== Input data ==
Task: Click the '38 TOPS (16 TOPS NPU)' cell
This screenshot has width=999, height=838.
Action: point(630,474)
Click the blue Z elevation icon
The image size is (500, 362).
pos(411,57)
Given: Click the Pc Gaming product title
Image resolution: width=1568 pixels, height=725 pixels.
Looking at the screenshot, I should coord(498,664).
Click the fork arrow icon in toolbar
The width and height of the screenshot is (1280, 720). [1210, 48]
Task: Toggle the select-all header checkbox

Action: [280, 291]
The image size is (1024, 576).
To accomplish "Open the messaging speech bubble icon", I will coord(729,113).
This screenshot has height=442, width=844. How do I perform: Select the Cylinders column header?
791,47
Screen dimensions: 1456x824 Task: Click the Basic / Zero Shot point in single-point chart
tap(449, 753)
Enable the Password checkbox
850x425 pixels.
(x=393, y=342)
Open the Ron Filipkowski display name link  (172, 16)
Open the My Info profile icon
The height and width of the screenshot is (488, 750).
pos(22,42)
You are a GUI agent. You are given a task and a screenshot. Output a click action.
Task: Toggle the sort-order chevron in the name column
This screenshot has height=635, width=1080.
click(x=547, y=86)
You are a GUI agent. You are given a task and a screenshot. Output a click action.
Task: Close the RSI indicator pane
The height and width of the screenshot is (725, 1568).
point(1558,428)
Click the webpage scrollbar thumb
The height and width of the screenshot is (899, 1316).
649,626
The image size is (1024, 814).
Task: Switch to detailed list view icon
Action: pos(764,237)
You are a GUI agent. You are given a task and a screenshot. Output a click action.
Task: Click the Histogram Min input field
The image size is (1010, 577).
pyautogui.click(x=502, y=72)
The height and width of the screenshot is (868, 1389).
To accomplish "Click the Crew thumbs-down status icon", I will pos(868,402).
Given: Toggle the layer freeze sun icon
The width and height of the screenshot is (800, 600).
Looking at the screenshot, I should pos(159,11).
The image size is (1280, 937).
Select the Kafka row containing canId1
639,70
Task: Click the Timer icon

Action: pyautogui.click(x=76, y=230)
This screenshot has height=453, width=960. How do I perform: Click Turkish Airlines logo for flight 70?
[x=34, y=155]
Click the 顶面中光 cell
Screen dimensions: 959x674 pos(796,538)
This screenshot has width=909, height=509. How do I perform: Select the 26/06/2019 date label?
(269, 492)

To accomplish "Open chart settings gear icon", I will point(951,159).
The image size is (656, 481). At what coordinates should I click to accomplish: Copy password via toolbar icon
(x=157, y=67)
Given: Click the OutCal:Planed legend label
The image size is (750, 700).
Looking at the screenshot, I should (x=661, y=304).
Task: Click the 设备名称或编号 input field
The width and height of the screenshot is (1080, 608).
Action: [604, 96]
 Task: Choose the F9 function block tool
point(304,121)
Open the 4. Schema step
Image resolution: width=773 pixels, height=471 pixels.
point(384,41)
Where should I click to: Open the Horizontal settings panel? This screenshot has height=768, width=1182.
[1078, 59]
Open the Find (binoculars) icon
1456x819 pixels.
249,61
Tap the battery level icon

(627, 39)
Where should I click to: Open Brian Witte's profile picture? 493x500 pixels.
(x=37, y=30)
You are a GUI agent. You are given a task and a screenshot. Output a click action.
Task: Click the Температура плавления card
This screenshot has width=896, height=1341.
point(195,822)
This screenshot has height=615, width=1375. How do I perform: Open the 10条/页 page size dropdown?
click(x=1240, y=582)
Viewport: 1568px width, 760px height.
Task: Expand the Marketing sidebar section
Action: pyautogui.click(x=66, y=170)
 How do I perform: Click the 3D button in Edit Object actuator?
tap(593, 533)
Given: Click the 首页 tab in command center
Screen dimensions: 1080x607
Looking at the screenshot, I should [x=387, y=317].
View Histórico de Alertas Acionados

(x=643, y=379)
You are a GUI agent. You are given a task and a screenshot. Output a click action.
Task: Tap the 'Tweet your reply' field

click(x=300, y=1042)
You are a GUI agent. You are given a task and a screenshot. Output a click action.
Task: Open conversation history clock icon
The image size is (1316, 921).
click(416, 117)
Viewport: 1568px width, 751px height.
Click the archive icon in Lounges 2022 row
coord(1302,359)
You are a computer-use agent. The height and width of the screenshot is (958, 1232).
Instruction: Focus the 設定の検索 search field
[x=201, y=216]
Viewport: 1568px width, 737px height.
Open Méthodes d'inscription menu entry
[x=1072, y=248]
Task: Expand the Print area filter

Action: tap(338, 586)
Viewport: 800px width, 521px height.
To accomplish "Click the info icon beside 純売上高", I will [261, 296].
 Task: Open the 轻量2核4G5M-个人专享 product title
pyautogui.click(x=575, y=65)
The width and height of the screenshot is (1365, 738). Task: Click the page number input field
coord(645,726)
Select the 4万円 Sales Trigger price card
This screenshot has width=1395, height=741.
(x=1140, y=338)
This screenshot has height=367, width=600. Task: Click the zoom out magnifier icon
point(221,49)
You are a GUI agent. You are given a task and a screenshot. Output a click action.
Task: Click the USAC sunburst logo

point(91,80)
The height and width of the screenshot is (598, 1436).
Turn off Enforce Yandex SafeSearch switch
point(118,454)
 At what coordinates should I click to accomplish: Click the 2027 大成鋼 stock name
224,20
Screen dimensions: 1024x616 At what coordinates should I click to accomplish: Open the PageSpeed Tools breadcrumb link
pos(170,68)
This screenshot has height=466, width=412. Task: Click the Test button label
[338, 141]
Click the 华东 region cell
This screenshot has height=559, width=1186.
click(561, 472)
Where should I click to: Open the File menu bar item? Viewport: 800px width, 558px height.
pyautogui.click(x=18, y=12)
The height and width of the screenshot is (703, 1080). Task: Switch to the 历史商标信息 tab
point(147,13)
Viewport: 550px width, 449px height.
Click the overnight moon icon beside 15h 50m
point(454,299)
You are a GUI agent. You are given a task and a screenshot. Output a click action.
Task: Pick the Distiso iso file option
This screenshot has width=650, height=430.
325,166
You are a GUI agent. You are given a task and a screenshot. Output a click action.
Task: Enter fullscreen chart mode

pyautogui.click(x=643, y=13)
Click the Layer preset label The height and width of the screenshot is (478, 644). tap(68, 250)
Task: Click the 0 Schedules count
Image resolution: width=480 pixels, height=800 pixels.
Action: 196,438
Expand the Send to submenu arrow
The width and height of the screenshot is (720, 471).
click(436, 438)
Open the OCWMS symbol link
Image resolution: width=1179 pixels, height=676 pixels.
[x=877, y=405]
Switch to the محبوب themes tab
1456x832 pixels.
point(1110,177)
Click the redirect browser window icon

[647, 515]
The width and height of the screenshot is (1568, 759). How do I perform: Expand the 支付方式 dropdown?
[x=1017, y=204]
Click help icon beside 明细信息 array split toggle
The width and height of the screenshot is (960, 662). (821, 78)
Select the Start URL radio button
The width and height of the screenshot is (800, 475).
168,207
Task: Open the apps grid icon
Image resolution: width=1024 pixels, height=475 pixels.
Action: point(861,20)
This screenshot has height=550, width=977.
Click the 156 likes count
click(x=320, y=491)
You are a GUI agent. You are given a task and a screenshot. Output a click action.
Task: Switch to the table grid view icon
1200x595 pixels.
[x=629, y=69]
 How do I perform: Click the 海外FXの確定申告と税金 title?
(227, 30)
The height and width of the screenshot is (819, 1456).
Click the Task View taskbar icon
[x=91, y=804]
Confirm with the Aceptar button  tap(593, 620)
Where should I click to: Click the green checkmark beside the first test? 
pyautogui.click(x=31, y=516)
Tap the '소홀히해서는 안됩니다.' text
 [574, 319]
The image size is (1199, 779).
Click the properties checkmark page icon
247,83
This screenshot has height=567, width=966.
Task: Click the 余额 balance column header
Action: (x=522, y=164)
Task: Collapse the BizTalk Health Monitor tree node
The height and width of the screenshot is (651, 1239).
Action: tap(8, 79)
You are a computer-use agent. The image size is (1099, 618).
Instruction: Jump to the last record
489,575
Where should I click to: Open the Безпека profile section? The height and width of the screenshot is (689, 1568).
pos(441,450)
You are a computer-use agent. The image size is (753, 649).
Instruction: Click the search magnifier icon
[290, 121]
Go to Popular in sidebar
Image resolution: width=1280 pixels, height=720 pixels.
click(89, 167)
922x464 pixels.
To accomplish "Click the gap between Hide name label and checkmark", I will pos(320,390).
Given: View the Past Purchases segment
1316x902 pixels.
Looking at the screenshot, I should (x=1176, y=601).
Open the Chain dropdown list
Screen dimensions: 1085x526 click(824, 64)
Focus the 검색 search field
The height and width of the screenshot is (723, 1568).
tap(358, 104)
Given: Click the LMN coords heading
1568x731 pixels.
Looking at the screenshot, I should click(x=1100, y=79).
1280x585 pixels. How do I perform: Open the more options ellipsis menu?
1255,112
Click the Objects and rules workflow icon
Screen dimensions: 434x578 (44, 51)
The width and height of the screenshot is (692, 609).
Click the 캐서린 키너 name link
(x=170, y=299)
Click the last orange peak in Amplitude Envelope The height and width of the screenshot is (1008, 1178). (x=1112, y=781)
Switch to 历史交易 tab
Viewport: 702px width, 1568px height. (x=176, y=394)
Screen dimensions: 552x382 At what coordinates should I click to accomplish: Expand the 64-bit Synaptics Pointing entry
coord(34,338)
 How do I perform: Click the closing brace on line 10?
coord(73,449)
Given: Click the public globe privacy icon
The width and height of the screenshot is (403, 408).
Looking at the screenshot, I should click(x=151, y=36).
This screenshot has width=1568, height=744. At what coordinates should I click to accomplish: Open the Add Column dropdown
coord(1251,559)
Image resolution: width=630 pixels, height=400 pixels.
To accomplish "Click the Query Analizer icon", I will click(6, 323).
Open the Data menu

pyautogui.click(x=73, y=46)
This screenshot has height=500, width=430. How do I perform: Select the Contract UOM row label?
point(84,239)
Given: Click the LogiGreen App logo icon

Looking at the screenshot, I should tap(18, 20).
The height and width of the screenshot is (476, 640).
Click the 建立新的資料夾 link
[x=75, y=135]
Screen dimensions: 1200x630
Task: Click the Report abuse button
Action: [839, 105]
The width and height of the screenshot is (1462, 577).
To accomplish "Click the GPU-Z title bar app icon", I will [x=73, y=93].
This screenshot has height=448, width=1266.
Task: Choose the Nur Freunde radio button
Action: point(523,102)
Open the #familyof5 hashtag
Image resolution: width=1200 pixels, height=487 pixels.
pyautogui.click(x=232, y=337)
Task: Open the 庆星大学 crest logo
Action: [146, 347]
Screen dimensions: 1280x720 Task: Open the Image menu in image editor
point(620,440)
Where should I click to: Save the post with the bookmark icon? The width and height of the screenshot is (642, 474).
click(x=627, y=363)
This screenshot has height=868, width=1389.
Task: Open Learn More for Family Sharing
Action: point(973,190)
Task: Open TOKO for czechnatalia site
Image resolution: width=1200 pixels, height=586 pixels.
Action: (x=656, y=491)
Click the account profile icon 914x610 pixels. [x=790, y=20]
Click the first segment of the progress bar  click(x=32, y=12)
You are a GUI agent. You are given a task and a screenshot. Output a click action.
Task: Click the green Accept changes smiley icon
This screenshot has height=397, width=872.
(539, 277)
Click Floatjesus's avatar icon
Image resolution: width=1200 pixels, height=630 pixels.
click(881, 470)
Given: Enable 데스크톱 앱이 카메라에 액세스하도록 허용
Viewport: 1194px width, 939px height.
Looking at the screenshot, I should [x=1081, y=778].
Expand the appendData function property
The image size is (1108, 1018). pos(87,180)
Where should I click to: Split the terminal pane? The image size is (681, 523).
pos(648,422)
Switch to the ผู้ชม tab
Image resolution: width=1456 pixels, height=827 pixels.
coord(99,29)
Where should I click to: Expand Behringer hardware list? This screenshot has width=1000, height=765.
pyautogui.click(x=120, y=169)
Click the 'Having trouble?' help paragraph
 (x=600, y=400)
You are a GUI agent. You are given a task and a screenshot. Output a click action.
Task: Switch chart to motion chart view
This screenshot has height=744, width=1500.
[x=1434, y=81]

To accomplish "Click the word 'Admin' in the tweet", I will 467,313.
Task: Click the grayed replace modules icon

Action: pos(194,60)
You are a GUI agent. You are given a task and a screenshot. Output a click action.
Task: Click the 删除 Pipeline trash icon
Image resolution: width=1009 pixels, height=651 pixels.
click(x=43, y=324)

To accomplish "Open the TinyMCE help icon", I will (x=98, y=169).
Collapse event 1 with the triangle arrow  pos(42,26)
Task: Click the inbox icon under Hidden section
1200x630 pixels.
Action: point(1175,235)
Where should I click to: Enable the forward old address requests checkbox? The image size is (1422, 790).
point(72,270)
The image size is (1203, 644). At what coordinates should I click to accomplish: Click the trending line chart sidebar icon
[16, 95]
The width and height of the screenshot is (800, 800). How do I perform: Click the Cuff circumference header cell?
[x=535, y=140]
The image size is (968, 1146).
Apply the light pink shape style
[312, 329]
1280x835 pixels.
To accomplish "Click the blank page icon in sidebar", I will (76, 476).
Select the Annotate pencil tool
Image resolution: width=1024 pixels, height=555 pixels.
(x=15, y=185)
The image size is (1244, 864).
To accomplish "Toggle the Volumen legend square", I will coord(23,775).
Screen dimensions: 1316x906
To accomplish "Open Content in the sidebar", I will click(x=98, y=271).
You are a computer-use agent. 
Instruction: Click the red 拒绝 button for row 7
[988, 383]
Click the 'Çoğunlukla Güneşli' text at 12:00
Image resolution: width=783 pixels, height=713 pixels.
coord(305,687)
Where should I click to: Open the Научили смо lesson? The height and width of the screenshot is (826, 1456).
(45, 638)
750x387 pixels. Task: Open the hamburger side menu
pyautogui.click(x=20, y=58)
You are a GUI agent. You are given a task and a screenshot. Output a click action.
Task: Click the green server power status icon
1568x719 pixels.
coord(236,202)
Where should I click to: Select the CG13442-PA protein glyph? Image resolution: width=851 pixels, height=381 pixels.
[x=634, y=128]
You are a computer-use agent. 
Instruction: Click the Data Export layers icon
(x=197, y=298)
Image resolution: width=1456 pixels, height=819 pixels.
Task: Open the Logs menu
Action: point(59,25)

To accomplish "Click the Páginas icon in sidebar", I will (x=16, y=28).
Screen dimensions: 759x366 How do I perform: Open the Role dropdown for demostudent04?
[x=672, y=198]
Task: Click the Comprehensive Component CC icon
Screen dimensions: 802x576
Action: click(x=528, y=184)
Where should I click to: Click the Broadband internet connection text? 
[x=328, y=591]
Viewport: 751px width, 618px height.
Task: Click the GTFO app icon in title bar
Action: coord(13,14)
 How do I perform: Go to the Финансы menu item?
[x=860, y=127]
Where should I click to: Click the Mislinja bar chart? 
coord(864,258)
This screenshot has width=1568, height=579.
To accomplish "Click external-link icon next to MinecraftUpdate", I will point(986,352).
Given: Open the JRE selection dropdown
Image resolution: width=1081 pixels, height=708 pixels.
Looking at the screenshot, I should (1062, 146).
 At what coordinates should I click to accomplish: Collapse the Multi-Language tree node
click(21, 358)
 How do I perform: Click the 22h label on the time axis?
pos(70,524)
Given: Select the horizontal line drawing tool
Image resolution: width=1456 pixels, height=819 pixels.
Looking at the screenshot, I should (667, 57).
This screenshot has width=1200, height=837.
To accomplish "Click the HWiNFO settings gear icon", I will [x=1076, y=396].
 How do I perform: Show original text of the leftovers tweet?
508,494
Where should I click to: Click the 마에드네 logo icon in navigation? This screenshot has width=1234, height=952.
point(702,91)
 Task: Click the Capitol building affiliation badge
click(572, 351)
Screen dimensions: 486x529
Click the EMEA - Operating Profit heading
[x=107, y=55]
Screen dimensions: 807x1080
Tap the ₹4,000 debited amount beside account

== Work item ==
Every line containing the word "status" must be copied from the material above.

== Task solution ==
To accomplish "Click the Crew thumbs-down status icon", I will pos(868,402).
Task: Click the green server power status icon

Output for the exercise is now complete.